What to do — Continue the account of the coconut climb at Foxy's Tamarind Bar from the point after its final sentence.

Provided passage —
★ ★ ★ ★ ★

After another relaxing day on our sailboat, we boarded our dinghy and headed to a jump-up. Tonight's destination was Foxy's Tamarind Bar. Like many bars and restaurants in the Caribbean, Foxy's only had one wall. If you can imagine a lean-to with picnic tables, and add alcohol, island music, and sand, you've got Foxy's.

We started out the evening with drinks and listened to the music for a while. The Captain and Galley Rat were dancing on sand, and Mango Man, Anchor Boy, Delray and Day Girl were having a few drinks at a picnic table. After a drink or three of the local rum, Delray realized that his life would only be complete when he had in his possession a fresh coconut. As fate would have it (and when alcohol in involved, fate usually does have it), a coconut tree, full of nice ripe coconuts, was growing right next to our table. Being the good friend that he is, Mango Man pointed out the tree to Delray and suggested that he end his coconut angst immediately by climbing the tree and getting a coconut. Almost before the words were out of Mango Man's mouth, Delray had jumped on top of the picnic table and pulled himself up onto the tin roof covering the bar's lean-to.

Climbing a tree when you are more than a little sauced can be difficult, but luckily for Delray, the coconut tree was growing through the tin roof and up at about a 45-degree angle such that a person could easily shimmy all the way up to the top. Delray climbed up that tree just like a monkey in the Amazon jungle. Meanwhile, a crowd of children and adults had gathered to witness the spectacle. A few flashlights were shining on Delray. It was a scene reminiscent of King Kong on the Empire State Building. From this night forward, Delray would forever be known as Spidermonkey.

Now Spidermonkey was in a bit of a pickle. How was he going to get out of the tree with the coconut? Well, the coconut had to go, so he dropped it on the tin roof, making a huge BANG when it hit. With the coconut out of his hands, Spidermonkey was free to slide on down the tree. If you've ever seen a coconut tree, though, you know that the bark is pretty rough. Sliding back down the tree left Spidermonkey's legs, clad only in shorts for protection, looking like raw hamburger. Luckily, the well-lubricated monkey was feeling no pain - yet.

★ ★ ★ ★ ★

Data listing —
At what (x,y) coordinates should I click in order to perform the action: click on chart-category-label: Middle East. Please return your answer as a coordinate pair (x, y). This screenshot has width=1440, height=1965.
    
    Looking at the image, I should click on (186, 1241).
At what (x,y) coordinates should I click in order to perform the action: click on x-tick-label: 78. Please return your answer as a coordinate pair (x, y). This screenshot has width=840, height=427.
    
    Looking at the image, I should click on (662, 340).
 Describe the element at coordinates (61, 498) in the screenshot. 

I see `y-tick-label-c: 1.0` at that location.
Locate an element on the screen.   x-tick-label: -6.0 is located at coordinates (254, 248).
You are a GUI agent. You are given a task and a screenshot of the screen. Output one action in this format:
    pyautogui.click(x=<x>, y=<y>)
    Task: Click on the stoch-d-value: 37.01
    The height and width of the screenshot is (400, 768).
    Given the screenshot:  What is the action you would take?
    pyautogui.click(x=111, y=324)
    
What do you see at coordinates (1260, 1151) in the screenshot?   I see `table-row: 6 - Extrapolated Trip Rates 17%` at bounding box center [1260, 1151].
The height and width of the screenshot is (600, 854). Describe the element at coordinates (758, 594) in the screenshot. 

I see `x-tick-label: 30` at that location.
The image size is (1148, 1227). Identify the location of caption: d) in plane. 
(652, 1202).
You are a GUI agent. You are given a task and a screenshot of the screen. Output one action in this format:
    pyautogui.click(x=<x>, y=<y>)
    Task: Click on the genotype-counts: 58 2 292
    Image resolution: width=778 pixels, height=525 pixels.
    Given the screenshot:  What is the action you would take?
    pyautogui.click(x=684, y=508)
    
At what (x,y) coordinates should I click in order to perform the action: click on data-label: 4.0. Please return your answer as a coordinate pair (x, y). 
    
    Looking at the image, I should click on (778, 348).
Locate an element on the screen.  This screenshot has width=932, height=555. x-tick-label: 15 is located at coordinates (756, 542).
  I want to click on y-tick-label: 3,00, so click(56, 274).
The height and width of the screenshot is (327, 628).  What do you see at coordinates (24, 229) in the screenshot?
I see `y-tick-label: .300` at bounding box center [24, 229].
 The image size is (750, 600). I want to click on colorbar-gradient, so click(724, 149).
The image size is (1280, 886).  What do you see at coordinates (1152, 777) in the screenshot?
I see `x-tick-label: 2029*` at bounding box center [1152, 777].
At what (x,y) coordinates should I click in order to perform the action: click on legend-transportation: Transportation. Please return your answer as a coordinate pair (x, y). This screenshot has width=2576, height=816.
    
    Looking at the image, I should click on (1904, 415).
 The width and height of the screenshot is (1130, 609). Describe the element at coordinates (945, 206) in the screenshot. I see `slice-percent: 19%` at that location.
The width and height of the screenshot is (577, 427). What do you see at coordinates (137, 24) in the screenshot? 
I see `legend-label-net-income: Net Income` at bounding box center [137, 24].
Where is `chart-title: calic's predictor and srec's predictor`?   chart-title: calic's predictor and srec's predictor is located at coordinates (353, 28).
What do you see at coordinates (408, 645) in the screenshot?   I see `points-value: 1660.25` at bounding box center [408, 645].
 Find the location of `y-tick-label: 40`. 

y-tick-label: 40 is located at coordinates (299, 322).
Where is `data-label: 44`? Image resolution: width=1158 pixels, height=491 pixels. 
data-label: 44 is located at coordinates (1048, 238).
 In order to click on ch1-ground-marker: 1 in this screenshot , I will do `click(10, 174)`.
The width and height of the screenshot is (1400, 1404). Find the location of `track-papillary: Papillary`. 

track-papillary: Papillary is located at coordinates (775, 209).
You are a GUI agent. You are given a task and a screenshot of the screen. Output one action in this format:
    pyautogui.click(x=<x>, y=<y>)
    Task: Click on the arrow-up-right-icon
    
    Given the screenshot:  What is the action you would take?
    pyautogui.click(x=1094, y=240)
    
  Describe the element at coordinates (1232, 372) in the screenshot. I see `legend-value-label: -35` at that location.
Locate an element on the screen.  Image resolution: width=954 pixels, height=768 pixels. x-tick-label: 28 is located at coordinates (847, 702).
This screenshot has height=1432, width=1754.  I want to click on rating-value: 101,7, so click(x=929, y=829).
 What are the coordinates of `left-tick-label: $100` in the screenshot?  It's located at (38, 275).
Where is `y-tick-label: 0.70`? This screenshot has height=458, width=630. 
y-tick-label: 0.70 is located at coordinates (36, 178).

★ ★ ★ ★ ★

Response box —
So we celebrated the coconut harvest by drinking and dancing, and more drinking. A limbo contest broke out with other tourists and a few natives and Spidermonkey threw himself into it with abandon. How low can you go? So low, he scraped more skin from his much-abused legs. By the time the limbo champion had been crowned, Spidermonkey was a little tired and very hot, so he decided to cool himself with a little dip in the ocean. There's nothing like a plunge into cool, clean water when you're sweaty and tired, but much to the alarm of his shipmates, Spidermonkey chose to dive off the dock into about three feet of water. This could have put a tragic end to the whole adventure, but the rum gods were on our side that night. Spidermonkey dragged himself back to shore with nothing worse than some seriously stinging legs and a pretty good gash on the forehead. So it was back to the boat to patch him up!

The Caribbean is generally a pretty happy place, and that attitude had apparently carried over to whoever stocked the ship's first aid kit. The only adhesive bandages we could find all had that big yellow smiley face on them. Silly-looking or not, Spidermonkey needed a band-aid. For the next week or so, he greeted the day with a smile, whether he was happy or not.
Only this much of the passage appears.